迫於父母的壓力,再加上母親病重,我最終還是跟她同房,有了一個孩子,她剛懷上孩子,我的母親知道後也了卻心事,沒多久就咽氣了,而我的父親因為過度傷心,母親走後茶飯不思,沒多久,也就故去了,我我們兄弟三人正在傷心難過的時候,鄒恬菊居然在這個時候提出分家,要求搬出去住,我忍無可忍,又和她大吵了一架,但是大哥大嫂出麵調解,大哥不希望在這個時候,我們倆還鬧得雞犬不寧的,而且她還懷孕了,讓我多多忍讓她些,所以同意了分家的事情。

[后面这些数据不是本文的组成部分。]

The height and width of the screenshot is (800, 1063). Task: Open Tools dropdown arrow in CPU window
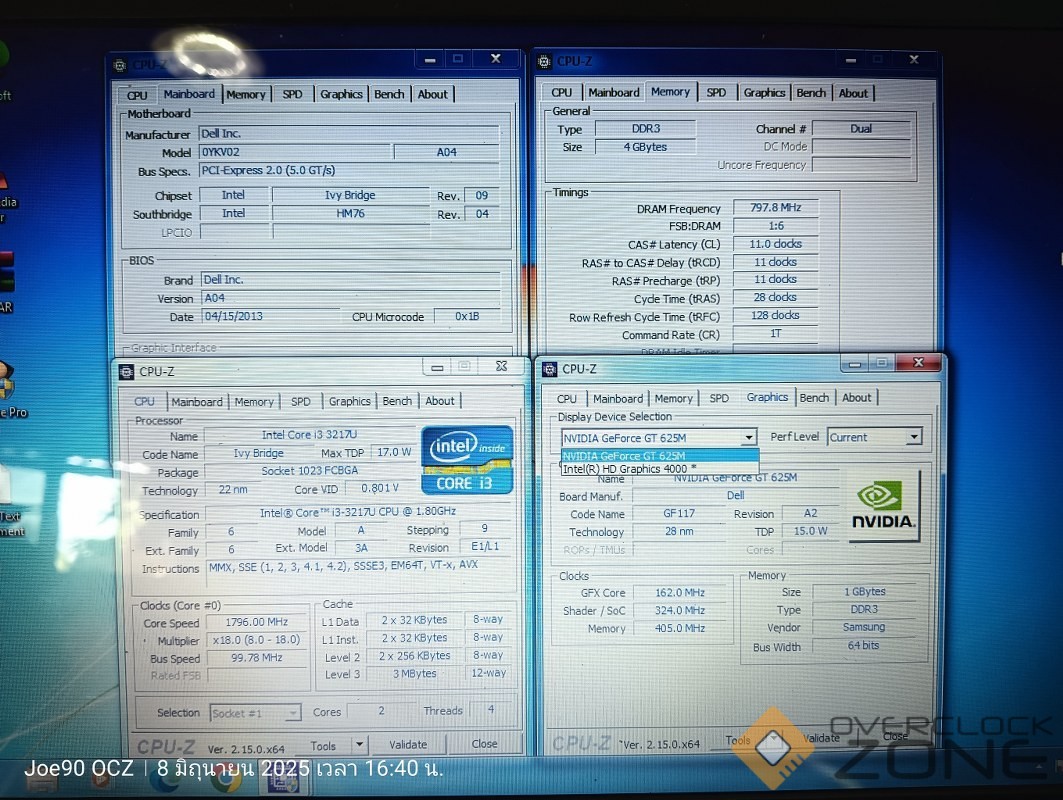358,745
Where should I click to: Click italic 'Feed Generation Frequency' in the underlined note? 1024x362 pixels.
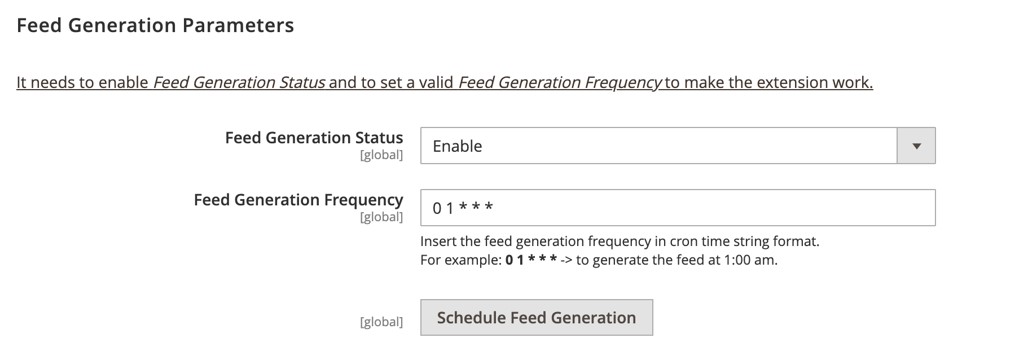pos(560,83)
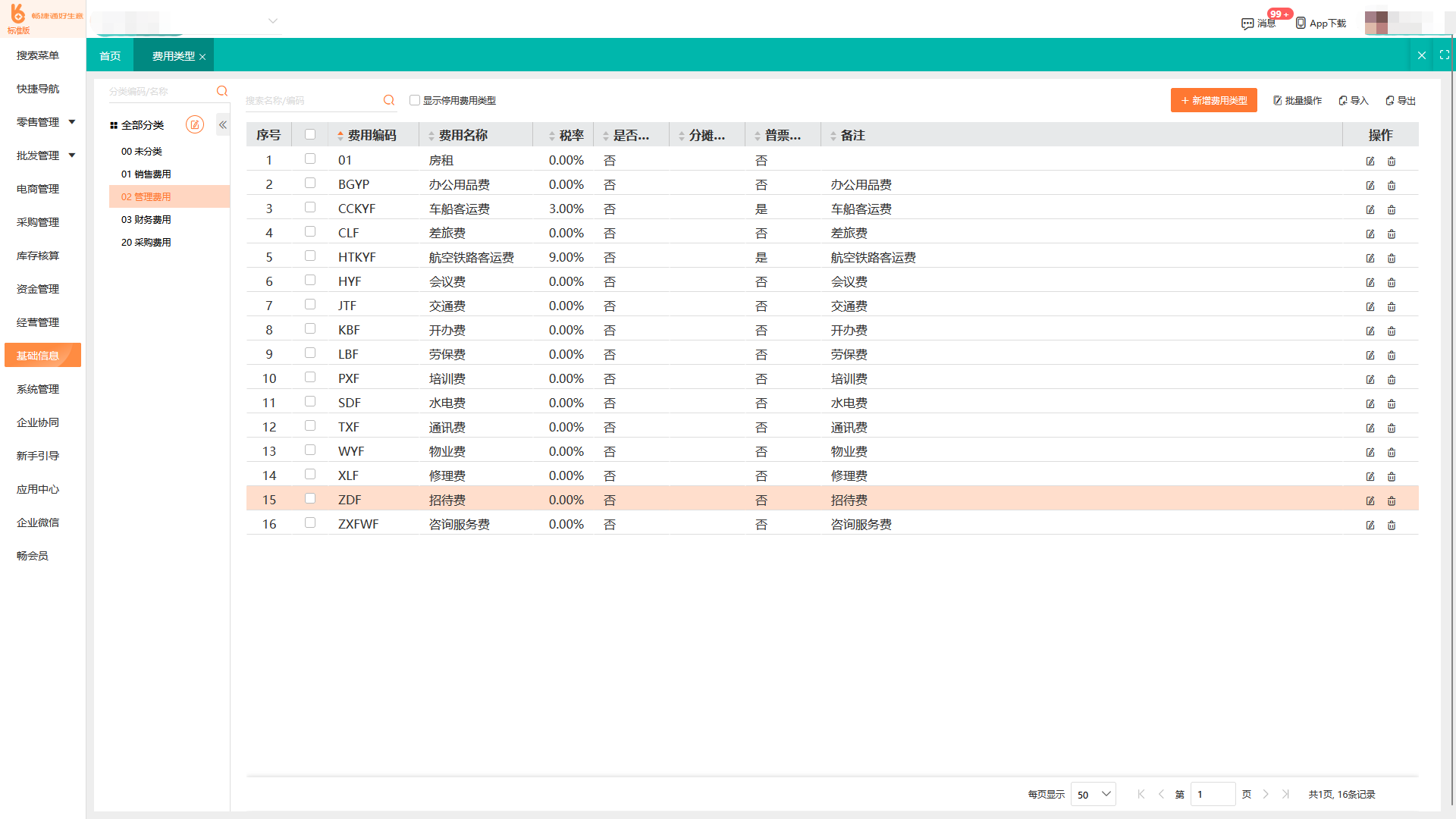Click the delete icon for ZXFWF row
Screen dimensions: 1456x819
pos(1392,523)
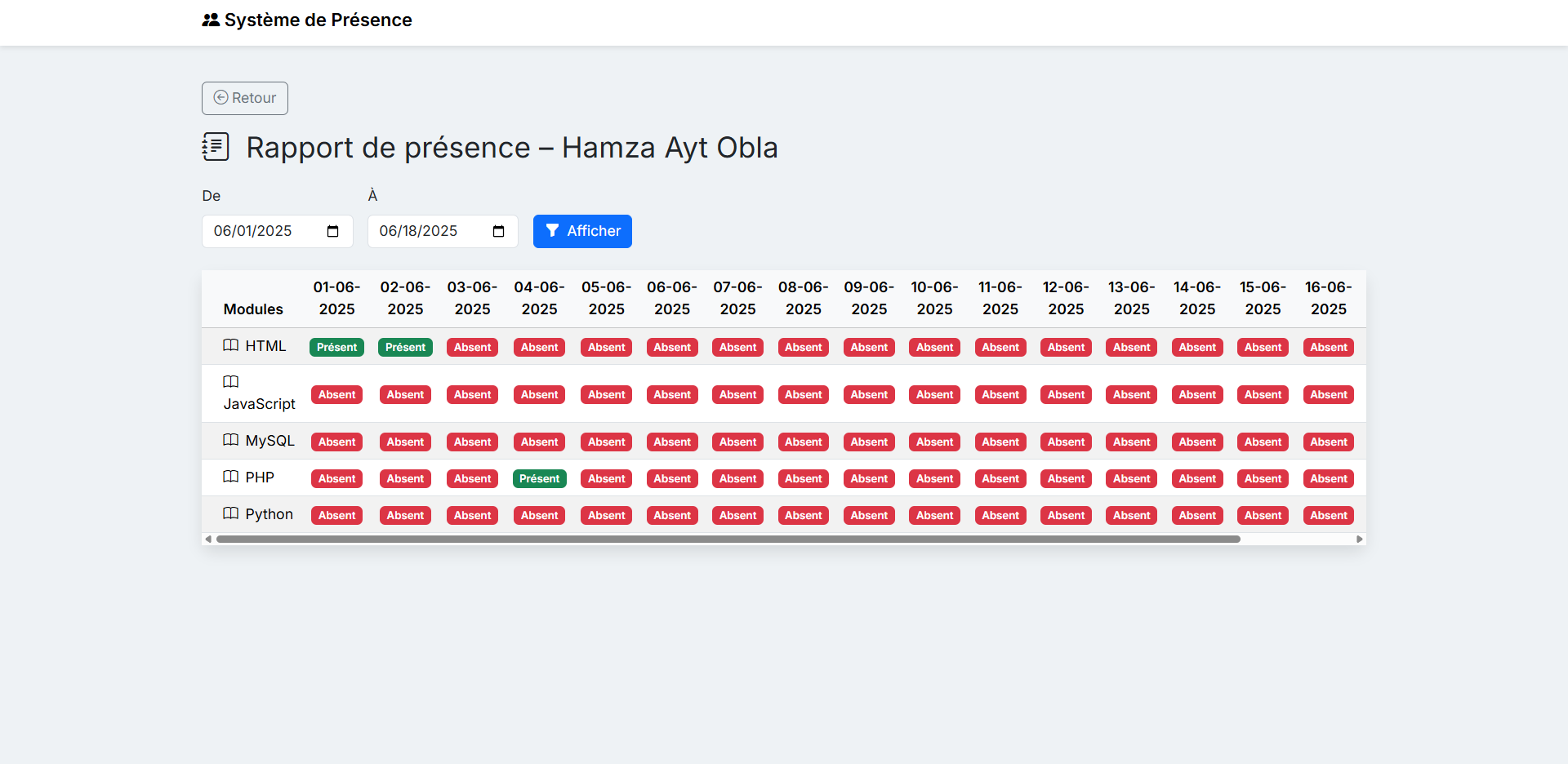
Task: Click the right scroll arrow of the table
Action: [1360, 539]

    父母去世不過一月,我們家就分了家,我隻覺得不孝和後悔,搬出來後,她就更加肆無忌憚,有脾氣就發,隨時隨地就跟一個難以預測的炸藥桶一樣,難纏得很,我擔心在這樣下去我也會控製不住自己的脾氣,就跟大哥說了重新迴部隊的事情,大哥也知道我的難處和無奈,就同意了。


    她懷孕四個多月的時候,我就直接收拾好東西,說了一聲就要去部隊了,她哭著喊著說自己不好,求我不要離開,說不會再亂發脾氣了,哭得梨花帶雨,可憐得很,但是我知道這是她的權宜之計,隻是為了讓我心軟,不讓我走。


    所以我毅然決然地背起行囊,離開了這個家,但是我一直懷疑,這真的是我的家嗎?為什麽,我無法感覺到家的溫馨和輕鬆,反而像是背起了一個沉甸甸的包袱,丟不得,棄不掉。算了還是分開,讓我們倆人都各自冷靜吧!或許這樣,對她好,對我也好。


    我這一去就是三年多,我時常可以收到鄒恬菊寄給我的信,但是我知道她並不識字,而且信上是工工整整的行楷,一看就是出自常年書寫的人的手筆,所以我猜測是她找了別人代筆,我看著信件上的事無巨細,忍不住歎氣,我依舊像往常一樣,每個月固定給他寄生活費,僅此而已,後來有一天,她寄來的信件裏,夾著我兒子的滿月照,我看著照片中胖嘟嘟的娃娃,內心的父愛和歉意油然而生,我很抱歉,讓他出生在這樣一個家庭裏麵,她說孩子還沒有起名字,等著我迴家給他七,那個時候出生的孩子很多起名叫“衛東”、“衛紅”的,我總覺得不適合我的孩子,我就用了同音字,喚作“林韋冬”。我沒有迴家,隻是直接在紙上寫下著三個字加上多一些的生活費寄了迴去。我以為按照鄒恬菊的性格,頂多堅持找人寫個一年半載,看到我一直沒有迴信也就放棄了,沒想到一寫就是四年。


    我以為她真的如信上所說的改了性子,於是我決定迴去看看,而且我的孩子快四歲了,我總不可能讓他的童年裏,完全缺失父親的存在,雖說我知道,我的大哥和三弟一定會幫我好好照顧他們母子二人的,但是,我還是想迴去看看我的孩子。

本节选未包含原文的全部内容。